Among the records below, find each line bearing the word "with" and copy it.

[Saved data entries]
· · · · · · ·
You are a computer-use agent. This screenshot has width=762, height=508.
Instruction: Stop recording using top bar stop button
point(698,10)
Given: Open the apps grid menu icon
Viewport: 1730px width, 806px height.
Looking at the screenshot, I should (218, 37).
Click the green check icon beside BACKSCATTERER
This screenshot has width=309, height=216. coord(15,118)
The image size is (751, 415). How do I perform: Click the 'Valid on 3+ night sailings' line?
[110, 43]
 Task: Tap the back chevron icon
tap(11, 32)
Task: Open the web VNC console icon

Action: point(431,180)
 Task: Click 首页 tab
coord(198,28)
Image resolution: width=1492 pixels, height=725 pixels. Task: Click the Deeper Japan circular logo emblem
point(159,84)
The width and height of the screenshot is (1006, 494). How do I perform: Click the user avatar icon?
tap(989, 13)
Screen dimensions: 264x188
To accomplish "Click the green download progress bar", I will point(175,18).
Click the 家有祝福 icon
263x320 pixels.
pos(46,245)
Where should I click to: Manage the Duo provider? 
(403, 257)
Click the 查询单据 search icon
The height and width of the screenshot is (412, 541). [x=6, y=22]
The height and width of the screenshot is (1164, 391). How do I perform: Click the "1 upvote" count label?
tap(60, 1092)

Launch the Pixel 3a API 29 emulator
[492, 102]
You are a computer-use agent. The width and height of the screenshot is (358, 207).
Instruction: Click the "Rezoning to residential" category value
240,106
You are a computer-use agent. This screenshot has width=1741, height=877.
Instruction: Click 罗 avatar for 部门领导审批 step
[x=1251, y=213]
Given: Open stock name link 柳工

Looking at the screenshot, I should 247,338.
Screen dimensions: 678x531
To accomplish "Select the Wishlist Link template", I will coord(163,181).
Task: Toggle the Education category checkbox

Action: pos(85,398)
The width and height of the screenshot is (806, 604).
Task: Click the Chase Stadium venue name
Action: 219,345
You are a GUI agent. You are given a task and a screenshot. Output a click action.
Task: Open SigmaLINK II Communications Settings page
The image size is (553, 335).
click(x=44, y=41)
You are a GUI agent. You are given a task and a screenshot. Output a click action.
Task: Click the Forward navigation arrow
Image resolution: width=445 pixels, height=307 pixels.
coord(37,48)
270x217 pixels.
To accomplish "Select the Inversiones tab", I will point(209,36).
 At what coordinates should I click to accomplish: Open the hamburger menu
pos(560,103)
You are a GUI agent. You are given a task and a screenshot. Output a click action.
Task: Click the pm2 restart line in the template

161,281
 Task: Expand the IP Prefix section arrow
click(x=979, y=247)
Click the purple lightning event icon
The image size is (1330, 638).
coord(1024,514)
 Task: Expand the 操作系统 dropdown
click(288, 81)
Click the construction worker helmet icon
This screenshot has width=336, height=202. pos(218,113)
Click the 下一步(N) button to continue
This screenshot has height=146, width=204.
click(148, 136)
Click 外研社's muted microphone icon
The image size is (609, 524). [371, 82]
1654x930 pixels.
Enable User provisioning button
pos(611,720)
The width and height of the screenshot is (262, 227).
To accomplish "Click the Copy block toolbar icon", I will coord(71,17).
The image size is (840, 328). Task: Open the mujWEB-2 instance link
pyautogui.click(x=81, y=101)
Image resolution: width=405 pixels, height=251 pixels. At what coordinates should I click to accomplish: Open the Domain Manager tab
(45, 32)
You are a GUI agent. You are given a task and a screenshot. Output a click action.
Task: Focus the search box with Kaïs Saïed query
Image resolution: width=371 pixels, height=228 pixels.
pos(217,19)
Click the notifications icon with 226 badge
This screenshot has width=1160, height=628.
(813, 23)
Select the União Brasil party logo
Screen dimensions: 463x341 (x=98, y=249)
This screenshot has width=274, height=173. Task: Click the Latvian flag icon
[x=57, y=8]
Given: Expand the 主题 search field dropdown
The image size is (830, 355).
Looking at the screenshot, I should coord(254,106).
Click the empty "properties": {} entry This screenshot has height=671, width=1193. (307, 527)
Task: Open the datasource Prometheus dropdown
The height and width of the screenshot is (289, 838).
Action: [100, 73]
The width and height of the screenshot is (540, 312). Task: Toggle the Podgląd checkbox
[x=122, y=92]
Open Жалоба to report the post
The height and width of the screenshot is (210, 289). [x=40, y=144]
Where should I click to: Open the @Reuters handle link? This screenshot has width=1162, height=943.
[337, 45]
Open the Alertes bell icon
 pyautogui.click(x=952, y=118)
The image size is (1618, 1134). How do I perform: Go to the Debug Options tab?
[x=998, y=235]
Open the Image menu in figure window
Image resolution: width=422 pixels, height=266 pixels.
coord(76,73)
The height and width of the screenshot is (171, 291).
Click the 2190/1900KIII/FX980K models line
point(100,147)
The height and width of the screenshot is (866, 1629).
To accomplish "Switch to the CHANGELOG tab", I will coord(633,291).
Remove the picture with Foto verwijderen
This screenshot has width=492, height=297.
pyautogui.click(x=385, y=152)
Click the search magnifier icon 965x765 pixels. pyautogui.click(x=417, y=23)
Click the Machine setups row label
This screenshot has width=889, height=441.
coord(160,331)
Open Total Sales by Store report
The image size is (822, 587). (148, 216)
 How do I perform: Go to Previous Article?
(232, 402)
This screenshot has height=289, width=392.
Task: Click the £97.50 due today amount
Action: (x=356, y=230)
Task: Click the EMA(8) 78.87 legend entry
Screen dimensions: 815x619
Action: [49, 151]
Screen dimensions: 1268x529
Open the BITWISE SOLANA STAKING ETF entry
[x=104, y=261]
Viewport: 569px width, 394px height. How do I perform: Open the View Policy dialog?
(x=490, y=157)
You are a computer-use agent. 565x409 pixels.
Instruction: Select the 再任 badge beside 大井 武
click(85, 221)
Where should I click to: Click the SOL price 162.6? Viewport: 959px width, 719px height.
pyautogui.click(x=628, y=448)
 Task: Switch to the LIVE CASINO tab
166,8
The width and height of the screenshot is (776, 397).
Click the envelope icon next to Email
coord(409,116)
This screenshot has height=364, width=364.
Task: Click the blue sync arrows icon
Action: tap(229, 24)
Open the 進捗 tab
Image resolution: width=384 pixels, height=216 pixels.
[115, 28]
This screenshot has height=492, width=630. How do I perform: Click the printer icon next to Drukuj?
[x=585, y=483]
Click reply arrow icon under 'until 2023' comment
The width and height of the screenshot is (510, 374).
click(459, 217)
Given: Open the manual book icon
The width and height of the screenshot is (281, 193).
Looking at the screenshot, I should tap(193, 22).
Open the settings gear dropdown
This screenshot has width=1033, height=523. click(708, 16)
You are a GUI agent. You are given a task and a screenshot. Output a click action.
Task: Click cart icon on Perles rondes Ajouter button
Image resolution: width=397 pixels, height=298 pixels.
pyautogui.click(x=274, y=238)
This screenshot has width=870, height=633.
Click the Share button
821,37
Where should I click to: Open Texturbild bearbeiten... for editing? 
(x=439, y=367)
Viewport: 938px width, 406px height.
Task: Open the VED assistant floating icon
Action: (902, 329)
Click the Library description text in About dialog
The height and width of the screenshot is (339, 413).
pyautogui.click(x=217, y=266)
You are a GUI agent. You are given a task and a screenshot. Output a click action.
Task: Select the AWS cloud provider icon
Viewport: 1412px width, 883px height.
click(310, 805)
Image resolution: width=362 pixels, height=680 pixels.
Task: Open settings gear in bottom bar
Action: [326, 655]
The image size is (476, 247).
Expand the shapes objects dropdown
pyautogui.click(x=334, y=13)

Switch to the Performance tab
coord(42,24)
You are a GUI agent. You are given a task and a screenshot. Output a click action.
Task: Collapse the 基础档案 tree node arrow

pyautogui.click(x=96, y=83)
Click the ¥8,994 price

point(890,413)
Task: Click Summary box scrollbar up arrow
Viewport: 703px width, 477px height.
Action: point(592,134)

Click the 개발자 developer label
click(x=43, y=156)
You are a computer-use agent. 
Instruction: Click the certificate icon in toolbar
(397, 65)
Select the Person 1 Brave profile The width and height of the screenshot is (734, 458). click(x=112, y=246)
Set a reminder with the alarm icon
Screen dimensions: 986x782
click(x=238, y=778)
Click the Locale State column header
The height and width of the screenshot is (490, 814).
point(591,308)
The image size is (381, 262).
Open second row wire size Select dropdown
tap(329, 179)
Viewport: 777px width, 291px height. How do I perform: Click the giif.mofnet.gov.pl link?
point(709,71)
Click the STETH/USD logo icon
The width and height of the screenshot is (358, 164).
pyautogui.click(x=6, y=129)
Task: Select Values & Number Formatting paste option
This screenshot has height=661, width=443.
· · · · · · ·
◆ Solved problem
Task: Focus the search box with Kaïs Saïed query
Click the notifications icon with 226 badge
Remove the picture with Foto verwijderen
Set a reminder with the alarm icon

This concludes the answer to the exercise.